Task statement. Look at each line of the records and count those with "label" in them. Please answer with the count alone.

Records to process.
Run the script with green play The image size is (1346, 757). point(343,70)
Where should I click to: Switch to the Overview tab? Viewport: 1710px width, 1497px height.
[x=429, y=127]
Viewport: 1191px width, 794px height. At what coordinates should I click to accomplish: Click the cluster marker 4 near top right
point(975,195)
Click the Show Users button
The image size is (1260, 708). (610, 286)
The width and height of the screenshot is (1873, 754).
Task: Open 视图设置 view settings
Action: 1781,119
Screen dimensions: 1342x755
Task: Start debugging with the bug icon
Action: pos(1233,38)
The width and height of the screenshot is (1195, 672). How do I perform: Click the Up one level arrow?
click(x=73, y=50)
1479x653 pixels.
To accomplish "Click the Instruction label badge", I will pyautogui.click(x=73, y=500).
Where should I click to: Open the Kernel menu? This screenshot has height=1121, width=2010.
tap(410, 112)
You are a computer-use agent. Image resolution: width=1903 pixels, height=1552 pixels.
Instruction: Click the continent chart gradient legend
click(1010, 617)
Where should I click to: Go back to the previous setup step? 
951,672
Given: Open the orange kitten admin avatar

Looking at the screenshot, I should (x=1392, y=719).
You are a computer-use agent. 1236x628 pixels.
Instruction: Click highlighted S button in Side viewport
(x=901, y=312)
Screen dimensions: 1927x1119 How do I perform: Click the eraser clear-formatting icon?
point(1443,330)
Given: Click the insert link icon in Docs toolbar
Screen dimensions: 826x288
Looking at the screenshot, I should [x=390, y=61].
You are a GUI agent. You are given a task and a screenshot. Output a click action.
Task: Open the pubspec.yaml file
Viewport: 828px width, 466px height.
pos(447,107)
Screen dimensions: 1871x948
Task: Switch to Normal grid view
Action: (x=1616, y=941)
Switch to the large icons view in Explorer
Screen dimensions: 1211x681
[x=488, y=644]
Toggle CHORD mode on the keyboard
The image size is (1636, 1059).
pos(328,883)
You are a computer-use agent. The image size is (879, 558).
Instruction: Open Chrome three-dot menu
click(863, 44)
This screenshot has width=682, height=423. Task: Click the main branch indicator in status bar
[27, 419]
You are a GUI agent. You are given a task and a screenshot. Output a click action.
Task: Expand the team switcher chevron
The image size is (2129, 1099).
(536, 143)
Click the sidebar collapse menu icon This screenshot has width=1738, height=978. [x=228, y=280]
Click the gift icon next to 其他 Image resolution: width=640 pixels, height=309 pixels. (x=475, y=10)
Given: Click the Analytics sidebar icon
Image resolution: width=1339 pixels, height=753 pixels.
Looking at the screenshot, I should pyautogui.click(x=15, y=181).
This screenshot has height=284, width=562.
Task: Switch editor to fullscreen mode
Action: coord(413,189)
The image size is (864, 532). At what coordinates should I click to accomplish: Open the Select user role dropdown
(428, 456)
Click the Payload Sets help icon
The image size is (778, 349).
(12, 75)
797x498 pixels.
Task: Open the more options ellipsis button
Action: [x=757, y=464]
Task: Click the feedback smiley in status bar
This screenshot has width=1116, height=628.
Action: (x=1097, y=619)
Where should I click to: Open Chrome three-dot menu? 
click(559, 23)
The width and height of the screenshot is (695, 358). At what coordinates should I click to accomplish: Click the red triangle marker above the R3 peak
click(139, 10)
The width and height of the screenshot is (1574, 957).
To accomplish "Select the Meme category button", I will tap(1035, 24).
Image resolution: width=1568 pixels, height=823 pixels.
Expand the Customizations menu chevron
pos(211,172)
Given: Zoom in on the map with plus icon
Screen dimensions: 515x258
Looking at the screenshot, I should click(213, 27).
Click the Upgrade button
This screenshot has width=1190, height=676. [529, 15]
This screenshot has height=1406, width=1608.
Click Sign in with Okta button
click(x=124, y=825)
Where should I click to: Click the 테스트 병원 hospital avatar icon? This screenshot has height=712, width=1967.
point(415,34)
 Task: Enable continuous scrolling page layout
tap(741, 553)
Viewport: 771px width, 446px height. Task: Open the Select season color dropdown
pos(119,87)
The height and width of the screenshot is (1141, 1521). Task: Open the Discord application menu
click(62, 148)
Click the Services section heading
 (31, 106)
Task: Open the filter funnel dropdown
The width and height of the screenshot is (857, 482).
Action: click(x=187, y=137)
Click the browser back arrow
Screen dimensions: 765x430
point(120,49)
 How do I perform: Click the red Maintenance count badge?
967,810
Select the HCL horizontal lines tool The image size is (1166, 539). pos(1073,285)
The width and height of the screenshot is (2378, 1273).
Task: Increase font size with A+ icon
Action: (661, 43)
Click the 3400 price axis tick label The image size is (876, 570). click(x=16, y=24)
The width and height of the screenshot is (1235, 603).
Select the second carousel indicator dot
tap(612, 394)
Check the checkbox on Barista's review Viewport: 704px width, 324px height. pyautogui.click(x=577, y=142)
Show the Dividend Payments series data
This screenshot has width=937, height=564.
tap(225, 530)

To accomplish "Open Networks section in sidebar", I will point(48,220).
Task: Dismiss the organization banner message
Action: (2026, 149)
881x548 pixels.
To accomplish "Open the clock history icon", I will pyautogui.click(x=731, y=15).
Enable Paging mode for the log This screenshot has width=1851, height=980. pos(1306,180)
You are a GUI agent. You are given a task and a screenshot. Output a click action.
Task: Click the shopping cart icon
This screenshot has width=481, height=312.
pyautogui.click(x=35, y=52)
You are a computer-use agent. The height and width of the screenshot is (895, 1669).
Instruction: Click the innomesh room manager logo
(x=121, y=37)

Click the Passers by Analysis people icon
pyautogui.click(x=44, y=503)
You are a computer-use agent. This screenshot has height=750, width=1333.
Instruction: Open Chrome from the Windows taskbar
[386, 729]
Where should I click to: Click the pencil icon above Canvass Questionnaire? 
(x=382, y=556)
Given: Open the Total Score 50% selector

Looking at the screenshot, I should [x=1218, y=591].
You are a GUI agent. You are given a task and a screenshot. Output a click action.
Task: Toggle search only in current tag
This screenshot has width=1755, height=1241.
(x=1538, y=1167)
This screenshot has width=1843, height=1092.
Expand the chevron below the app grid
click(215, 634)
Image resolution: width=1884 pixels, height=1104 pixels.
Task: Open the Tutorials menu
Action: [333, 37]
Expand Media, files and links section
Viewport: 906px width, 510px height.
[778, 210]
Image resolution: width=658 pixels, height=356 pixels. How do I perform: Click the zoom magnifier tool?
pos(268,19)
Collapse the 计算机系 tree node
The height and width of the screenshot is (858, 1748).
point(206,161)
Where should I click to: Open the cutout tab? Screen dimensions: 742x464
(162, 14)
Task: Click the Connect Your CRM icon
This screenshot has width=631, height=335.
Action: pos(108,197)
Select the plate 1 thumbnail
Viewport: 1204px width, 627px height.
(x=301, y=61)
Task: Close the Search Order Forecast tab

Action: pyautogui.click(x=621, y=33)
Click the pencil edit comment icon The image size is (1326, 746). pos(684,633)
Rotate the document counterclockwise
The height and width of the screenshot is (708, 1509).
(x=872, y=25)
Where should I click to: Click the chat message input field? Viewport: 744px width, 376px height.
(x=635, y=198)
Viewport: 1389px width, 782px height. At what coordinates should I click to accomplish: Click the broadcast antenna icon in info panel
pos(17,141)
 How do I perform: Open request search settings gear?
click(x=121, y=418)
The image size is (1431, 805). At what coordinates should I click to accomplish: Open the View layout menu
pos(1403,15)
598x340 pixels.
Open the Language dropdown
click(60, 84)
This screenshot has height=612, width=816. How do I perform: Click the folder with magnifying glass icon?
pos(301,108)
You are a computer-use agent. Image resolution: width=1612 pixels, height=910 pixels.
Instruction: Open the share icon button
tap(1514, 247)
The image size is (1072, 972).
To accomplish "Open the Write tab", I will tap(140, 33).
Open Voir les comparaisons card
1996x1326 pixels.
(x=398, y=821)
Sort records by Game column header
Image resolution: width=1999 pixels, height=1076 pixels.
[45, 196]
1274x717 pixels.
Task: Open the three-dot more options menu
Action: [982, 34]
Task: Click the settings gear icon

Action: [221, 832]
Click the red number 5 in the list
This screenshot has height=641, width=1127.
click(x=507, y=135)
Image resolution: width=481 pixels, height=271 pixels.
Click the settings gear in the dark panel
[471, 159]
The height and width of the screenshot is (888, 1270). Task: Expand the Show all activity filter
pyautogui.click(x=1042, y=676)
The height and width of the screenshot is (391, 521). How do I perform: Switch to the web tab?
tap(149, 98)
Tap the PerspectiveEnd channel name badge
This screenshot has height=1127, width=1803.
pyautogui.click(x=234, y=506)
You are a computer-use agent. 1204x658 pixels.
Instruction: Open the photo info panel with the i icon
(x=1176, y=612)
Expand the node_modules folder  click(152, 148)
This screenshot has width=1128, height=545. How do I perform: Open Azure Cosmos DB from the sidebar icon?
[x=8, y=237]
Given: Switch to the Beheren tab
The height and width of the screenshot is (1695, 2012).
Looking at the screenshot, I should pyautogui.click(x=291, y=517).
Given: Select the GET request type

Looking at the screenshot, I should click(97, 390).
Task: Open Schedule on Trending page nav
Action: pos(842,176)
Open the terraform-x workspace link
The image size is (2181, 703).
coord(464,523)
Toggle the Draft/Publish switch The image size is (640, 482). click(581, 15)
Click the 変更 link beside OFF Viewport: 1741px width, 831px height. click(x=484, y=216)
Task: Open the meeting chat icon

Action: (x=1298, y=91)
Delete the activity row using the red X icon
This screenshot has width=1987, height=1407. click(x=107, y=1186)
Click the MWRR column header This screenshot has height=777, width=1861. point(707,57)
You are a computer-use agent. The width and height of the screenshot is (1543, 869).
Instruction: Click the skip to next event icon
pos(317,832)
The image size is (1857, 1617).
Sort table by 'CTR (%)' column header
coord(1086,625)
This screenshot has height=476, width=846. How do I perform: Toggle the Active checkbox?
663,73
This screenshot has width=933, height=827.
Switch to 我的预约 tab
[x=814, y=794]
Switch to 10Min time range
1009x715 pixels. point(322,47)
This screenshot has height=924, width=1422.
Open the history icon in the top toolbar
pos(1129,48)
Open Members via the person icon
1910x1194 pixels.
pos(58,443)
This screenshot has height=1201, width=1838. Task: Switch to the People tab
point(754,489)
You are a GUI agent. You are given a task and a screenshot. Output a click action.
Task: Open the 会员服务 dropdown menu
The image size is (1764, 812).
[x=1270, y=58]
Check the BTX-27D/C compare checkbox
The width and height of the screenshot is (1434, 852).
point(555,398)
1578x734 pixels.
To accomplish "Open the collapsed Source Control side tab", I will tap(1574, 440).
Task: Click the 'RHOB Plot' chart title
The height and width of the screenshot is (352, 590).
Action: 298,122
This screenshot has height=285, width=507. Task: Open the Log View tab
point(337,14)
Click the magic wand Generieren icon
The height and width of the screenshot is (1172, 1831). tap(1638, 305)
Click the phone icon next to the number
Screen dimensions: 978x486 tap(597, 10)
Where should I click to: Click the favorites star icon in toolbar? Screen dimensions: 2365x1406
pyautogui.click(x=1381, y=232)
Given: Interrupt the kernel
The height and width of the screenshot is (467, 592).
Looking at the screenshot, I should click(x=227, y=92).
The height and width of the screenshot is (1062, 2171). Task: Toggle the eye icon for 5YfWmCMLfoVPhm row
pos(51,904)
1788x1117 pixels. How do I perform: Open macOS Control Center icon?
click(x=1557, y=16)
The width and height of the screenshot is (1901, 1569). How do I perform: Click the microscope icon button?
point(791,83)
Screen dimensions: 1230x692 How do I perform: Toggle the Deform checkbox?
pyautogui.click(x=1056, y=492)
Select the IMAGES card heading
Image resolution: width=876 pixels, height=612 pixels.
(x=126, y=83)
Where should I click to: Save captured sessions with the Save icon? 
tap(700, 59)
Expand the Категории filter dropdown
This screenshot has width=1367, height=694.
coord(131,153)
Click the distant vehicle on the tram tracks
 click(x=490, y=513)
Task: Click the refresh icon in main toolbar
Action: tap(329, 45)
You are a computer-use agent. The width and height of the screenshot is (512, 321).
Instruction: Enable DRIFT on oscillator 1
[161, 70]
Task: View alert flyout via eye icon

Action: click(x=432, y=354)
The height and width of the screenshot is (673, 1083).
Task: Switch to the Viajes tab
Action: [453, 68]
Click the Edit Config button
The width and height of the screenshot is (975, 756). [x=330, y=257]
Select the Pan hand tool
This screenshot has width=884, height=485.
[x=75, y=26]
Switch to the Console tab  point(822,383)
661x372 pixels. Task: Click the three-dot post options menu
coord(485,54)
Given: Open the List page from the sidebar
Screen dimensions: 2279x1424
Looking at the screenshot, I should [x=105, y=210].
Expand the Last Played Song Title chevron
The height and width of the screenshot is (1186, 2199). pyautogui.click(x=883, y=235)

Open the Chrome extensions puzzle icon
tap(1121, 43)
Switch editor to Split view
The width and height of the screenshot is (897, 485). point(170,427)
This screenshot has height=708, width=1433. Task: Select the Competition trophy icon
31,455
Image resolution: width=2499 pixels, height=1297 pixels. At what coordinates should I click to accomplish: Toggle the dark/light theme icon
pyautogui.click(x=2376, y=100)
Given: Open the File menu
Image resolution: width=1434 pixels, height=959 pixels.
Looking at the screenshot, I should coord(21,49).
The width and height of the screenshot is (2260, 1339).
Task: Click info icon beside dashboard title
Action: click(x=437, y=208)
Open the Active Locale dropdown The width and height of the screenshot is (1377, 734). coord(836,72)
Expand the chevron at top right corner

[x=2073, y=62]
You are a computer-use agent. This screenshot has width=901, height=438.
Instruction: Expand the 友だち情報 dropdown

Answer box. 2